When a line in the records contains the string "title", copy that line.

*** Opening of Provided material ***

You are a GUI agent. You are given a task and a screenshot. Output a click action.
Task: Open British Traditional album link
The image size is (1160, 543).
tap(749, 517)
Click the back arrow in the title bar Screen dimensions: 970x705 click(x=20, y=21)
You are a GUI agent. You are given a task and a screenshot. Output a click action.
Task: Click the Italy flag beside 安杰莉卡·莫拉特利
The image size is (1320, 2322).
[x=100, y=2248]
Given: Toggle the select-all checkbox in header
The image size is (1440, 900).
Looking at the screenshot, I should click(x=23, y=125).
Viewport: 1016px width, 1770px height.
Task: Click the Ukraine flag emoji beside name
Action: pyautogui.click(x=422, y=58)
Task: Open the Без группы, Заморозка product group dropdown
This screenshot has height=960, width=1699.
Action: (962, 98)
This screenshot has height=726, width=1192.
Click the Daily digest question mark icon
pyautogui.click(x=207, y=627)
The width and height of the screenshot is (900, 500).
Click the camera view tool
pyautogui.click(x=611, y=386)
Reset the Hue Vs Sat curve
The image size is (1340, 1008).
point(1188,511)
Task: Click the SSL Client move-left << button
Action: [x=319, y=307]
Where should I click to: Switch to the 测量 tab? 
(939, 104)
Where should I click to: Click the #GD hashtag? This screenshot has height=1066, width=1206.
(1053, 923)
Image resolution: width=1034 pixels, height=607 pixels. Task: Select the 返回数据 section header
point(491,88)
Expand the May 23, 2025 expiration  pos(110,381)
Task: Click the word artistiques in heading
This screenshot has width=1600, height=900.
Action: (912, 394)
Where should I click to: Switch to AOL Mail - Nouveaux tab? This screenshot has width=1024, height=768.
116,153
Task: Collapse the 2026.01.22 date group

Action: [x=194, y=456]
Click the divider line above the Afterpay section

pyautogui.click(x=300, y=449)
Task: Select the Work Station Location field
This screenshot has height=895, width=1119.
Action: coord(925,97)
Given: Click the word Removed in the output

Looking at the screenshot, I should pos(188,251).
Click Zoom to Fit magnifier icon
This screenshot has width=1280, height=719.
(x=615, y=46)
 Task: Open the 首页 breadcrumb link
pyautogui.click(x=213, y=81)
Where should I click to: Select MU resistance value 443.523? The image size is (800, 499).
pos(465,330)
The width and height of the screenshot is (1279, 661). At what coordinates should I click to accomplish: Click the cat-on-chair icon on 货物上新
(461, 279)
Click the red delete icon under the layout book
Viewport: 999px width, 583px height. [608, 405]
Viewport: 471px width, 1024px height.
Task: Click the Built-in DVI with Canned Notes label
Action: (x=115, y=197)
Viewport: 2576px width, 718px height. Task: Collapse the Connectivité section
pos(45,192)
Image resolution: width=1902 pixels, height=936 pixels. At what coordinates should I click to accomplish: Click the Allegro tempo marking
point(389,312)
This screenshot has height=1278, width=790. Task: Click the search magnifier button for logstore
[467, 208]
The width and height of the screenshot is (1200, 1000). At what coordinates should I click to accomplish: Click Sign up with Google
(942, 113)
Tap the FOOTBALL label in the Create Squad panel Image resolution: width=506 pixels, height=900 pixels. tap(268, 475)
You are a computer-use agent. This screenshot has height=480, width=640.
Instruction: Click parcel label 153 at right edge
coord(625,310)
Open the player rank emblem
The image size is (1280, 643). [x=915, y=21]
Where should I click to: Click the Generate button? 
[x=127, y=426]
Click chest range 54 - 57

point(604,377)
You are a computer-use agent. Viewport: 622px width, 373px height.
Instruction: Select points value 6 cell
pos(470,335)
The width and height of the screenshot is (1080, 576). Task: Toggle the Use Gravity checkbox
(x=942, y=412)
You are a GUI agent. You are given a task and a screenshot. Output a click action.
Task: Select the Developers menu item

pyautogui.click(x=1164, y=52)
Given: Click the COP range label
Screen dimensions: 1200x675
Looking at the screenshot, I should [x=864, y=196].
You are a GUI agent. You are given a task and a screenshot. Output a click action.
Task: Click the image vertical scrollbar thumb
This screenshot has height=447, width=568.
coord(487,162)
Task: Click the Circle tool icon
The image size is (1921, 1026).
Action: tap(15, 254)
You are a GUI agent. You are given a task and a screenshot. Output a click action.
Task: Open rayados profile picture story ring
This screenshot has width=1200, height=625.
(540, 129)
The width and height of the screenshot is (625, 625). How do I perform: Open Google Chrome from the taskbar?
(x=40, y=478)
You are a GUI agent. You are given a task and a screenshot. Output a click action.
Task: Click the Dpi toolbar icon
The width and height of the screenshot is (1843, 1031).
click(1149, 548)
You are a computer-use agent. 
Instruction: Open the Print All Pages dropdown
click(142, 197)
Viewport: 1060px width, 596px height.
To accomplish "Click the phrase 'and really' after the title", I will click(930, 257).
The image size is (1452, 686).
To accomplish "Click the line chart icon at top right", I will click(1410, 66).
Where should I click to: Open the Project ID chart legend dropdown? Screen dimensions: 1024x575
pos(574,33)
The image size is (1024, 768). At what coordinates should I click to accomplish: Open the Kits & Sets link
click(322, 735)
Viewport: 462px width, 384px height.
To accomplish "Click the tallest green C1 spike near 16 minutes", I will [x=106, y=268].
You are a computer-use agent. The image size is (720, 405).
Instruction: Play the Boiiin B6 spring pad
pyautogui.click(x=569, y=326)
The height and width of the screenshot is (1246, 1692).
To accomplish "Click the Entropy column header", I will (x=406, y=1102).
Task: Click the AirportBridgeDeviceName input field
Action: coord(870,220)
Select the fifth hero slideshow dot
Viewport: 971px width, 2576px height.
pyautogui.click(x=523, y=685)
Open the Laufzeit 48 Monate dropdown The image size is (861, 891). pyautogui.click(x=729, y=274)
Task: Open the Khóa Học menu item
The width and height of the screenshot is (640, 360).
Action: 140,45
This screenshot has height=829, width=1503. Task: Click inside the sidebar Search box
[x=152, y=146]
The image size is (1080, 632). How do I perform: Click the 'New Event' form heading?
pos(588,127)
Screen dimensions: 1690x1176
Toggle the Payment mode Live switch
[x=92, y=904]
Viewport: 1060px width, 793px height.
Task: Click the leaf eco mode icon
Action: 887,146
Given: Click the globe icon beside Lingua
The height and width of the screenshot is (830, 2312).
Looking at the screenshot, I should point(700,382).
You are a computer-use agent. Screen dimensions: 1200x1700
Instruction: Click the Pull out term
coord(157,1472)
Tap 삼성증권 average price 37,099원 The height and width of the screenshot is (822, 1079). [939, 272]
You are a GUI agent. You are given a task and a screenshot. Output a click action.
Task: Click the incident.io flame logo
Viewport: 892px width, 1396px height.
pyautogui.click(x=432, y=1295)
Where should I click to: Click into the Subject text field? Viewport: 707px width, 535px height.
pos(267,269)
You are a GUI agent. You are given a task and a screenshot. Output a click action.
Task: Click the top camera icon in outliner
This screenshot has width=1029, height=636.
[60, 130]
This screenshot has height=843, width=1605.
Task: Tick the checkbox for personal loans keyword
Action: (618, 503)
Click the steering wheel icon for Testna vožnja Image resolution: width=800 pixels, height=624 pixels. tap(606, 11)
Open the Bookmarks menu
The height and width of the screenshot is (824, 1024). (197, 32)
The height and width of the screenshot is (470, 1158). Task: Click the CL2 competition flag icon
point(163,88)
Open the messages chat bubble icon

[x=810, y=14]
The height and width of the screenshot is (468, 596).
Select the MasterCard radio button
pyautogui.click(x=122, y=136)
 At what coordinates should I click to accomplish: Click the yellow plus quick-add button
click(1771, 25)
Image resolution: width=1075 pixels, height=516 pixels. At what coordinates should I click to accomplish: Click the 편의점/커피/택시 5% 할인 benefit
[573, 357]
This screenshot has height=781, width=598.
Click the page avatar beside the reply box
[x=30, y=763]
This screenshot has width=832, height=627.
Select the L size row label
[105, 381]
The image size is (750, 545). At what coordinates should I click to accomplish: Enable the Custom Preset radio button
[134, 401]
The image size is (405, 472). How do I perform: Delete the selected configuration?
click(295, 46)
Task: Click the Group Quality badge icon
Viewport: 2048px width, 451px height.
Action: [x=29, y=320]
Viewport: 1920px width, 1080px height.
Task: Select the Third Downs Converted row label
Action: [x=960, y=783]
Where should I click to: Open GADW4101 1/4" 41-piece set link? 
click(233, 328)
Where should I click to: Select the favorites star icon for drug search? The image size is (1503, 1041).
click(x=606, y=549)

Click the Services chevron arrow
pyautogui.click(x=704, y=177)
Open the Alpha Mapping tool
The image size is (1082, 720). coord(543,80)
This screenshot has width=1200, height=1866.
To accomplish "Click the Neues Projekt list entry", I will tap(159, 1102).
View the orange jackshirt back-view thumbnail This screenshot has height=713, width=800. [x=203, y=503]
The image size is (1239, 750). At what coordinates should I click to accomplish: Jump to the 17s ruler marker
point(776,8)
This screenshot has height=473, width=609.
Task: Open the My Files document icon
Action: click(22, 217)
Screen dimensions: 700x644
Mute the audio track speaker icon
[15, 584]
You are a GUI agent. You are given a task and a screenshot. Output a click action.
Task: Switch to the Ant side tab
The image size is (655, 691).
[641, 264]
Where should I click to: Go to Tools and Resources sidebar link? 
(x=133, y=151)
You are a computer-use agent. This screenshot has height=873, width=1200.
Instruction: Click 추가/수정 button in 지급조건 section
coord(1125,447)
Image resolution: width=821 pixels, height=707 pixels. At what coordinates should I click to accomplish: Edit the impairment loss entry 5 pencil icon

*** Close of Provided material ***

- Solution to the problem
Click the back arrow in the title bar Screen dimensions: 970x705 click(x=20, y=21)
To accomplish "Click the phrase 'and really' after the title", I will click(930, 257).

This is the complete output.